Her şeyimizi o kadar erkenden kaybettik ki artık kaybedecek bir şeyimiz, yaşayacak bir olayımız kalmadı. Biz yaşayacağımızı yaşadık geri kalan sadece takılmış bir plak...
"...bitmek tükenmek bilmeyen yalnızlıklara katlanabilme gücüyle..."
Yalnızlığa neden katlanılabilmeliymiş gibi davranılıyor anlamıyorum. Yalnızlık bana göre bir lütuf. Düşünsene ya seni kıracak biri yok, hesap soran biri yok, seni üzecek hiçbir şey yok. Sadece sen varsın. Hayatını istediğin gibi, istediğin şekilde yaşayabilirsin. Tabii yalnızlığını kabullenebildiğin sürece...
"...hep boş vaatler; yaralar sarılmadı."
Yaralar sarılmadığı gibi daha derini açılıp gidiliyor. Vaatlere kanıp inanıyoruz ama aslında kendi kuyumuzu kendimiz kazıyoruz. Belki bile bile, belki de bilmeden yapıyoruz bunu ama kendimiz yapıyoruz. Yaralarımızı görmelerine izin veriyoruz ve onlarda bunu bize karşı kullanıyor. Bir nevi siyaset... Zaten siyasette kravat takmış cinayet.
"Beni boş ver. Konu ben değilim ki. Hiçbir zaman da olmadım."
Konu biraz ben olsaydım zaten her şeyi içimin mezarlığına gömmezdim. Bana bu kadar yük olmazdı her şey. Çok değil azıcık konu ben olsaydım şu an ki ben olmazdım. Hissiz, her şeyi bırakmış bir ben yerine hala yaşamak için enerjisi olan bir ben olurdu. Gerçi onu bunu bırakın da zaten konu ben değilim.
"Daha ilk cümlende, hiç tanımadığın bir insana bir yoksunluğu hatırlatmak."
Kelimeler çok şey ifade edebilir. Hele de hayatı kitap olan birine. Okuduğun her cümlede, duyduğun her sözde o boşluğu hatırlamak... Acıtır, hem de öyle acıtır ki inanamazsın. Ama yine de ondan gelen acıyı bile seversin bazen. Sonuçta sen ondan gelen neyi sevmedin ki?

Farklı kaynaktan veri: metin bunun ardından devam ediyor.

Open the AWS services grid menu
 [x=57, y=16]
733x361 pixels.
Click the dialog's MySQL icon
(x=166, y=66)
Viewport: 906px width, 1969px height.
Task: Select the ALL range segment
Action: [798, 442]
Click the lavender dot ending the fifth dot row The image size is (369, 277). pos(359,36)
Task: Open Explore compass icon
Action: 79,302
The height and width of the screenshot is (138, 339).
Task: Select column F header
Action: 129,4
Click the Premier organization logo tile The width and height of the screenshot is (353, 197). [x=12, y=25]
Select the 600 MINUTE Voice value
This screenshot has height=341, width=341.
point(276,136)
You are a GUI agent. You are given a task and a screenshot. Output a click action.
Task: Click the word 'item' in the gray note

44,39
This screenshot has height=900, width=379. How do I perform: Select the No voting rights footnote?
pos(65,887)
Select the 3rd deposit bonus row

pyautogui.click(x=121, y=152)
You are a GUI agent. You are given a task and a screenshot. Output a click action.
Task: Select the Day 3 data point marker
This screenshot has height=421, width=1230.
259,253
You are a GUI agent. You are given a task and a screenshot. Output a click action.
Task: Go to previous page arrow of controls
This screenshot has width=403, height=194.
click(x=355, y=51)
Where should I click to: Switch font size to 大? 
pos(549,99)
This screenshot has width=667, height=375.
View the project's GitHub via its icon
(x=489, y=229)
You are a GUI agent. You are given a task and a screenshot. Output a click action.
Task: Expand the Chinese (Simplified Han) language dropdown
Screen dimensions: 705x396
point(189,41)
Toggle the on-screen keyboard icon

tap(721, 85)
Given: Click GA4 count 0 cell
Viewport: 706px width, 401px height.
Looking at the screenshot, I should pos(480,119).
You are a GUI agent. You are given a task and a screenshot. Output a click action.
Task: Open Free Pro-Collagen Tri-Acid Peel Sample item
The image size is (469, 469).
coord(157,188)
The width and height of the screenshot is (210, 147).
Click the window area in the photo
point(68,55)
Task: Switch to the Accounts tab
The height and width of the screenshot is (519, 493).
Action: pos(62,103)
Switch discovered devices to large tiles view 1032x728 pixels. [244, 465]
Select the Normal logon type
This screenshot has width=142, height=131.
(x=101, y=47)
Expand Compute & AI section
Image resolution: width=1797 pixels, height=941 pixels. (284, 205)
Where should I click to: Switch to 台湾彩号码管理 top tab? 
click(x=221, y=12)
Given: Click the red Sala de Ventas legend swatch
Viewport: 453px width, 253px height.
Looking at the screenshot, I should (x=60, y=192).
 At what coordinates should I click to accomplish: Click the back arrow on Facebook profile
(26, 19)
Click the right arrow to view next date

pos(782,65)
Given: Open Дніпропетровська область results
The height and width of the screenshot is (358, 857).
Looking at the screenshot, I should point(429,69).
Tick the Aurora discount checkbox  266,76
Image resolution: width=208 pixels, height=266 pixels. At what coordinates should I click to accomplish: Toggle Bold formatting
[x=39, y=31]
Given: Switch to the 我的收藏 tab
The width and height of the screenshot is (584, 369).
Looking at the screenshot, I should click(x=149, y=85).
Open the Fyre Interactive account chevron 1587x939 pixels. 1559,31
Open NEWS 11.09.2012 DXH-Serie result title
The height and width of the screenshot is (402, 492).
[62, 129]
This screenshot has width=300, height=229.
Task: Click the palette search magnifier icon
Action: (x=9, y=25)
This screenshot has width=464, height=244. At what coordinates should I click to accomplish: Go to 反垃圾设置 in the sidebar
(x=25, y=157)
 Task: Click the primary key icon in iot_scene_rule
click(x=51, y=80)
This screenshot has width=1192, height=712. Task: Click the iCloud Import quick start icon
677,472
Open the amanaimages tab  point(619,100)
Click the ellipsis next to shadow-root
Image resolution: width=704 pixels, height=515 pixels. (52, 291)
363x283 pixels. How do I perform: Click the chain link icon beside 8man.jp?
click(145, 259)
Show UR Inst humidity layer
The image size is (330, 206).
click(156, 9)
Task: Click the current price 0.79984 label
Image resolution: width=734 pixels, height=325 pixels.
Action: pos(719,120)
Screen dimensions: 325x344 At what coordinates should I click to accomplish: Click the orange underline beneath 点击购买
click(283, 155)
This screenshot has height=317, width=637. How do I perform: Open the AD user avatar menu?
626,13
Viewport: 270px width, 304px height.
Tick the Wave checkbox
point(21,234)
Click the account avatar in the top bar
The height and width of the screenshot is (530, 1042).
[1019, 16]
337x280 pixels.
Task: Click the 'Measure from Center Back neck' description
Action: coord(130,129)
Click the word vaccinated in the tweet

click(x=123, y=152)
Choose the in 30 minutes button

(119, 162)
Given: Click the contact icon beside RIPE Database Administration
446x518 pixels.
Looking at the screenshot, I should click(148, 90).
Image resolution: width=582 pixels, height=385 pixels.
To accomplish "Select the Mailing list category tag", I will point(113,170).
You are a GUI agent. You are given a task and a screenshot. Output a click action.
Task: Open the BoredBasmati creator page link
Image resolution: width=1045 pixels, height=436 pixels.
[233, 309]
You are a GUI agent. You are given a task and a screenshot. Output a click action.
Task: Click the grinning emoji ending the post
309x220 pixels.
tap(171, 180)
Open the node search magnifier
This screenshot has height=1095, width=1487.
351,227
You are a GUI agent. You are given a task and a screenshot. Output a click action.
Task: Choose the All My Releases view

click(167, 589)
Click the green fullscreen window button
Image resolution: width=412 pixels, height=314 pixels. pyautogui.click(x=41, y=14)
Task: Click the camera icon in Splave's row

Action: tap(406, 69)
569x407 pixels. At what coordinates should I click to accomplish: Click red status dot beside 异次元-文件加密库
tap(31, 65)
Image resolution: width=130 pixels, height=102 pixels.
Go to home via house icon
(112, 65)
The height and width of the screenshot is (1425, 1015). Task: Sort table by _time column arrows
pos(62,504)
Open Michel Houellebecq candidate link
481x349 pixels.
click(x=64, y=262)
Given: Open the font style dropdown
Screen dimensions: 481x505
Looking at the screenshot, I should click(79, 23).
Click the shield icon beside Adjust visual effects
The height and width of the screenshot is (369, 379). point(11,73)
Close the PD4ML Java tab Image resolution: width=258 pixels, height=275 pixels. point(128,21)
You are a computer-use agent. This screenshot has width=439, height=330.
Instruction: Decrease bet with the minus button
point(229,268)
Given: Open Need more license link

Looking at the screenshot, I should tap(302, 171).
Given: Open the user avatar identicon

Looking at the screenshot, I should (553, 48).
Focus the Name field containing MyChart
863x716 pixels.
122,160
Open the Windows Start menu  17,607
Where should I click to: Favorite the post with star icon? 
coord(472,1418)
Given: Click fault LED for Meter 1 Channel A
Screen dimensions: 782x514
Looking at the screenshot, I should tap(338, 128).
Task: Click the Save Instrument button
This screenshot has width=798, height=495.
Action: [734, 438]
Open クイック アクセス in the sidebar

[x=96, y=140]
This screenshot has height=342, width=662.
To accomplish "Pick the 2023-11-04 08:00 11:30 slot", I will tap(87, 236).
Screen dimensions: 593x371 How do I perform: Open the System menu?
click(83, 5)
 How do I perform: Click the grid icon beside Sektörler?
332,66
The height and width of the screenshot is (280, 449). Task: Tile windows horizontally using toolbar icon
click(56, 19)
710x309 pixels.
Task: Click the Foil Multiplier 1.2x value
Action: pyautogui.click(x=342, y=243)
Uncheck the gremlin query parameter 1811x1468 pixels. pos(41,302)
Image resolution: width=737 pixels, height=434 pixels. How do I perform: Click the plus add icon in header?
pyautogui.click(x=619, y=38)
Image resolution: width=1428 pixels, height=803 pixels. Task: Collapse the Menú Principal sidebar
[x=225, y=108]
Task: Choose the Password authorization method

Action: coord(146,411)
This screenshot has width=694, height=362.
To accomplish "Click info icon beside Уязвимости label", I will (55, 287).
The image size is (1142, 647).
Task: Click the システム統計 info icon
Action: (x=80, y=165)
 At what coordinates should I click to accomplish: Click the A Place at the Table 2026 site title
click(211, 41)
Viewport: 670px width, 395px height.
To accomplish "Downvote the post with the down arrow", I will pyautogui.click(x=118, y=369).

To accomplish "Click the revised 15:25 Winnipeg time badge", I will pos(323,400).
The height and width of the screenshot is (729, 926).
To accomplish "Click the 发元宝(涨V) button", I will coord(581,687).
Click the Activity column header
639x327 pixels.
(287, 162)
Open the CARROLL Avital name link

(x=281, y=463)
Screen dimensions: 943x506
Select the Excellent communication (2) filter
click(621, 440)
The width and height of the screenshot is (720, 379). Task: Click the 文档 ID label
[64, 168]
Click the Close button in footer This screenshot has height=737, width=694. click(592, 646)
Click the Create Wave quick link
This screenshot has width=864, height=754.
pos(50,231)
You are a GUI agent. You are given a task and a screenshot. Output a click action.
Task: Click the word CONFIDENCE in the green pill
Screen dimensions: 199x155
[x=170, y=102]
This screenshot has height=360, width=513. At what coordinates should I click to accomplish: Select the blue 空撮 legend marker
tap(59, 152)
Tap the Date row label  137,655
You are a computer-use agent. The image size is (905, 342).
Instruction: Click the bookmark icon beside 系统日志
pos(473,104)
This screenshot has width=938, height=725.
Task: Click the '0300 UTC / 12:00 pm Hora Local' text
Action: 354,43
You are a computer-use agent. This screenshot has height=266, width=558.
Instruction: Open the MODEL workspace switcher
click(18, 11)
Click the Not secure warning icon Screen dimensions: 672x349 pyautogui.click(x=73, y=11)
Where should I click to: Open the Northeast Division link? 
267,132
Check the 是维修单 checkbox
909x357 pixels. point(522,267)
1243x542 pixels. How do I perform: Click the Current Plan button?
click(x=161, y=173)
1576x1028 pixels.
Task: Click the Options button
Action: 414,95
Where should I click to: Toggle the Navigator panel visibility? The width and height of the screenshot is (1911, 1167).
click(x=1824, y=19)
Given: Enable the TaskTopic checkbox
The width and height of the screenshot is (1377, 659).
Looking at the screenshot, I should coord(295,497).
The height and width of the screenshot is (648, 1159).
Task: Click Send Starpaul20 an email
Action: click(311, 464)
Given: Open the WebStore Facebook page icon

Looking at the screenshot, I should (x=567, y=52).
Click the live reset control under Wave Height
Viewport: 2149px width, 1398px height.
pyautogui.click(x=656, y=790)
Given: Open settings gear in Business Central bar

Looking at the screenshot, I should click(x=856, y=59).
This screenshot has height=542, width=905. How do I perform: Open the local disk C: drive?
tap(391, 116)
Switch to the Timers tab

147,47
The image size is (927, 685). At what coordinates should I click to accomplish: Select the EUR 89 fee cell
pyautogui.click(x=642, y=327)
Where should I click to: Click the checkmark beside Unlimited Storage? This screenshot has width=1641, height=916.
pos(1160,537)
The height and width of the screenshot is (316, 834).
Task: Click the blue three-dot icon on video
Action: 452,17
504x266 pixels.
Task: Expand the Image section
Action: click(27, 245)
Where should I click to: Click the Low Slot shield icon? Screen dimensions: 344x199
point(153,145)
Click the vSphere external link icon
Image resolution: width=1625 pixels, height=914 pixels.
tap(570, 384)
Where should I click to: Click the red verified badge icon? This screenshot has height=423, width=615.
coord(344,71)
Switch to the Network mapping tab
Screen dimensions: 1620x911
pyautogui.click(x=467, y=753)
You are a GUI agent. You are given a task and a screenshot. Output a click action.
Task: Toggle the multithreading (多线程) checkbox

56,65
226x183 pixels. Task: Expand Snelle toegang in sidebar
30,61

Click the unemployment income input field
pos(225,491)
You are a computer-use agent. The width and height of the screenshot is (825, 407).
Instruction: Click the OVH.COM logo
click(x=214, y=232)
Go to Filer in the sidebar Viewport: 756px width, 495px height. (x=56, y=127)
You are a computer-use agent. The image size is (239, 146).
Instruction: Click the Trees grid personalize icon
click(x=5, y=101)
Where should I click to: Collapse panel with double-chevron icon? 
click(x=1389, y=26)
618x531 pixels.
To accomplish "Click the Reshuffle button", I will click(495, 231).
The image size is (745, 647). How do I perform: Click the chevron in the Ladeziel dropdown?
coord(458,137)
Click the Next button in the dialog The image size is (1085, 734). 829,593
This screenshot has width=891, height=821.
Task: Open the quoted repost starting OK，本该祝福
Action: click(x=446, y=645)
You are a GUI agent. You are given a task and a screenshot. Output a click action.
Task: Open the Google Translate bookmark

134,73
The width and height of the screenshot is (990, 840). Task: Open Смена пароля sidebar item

"Ayrılık hüzne yakın, unutmak kasvete."Ayrılıkta kendimi affettirebilirim umuduna sahiptir insan. O umuda tutunur, o umutla nefes alır. Ama unutmak öyle midir? Seni unutmuş birine kendini hatırlatamazsın. Bu durum seni kasvete boğar. Bu durum seni tüketir. Bu durum seni öldürür. Çünkü umudun yok, sana dönmesinin yolu yok. O yoluna devam ederken sen onda kalırsın. Sen ondan gidemezsin. O başkalarıyla mutluyken sen onun sensizliğini gördükçe kasvete bürünürsün.Erken kaybeden arkadaşlar üzülmeyin, bu hayatta yaşadığın sürece kaybedecek şeyler artıyor. Tek sıkıntı sen herkesten erken başlamışsın bu işe. Eh bu da deneyim demek aslında. Onlar engelde yere düşerken, sen sadece yalpalarsın. Fena mı? Biraz Pollyanna olmalıyız değil mi? Bu zamana kadar negatif baktık da ne oldu? Elde kalan yine sıfır. Biraz da pozitif olalım, bakalım ne olacak?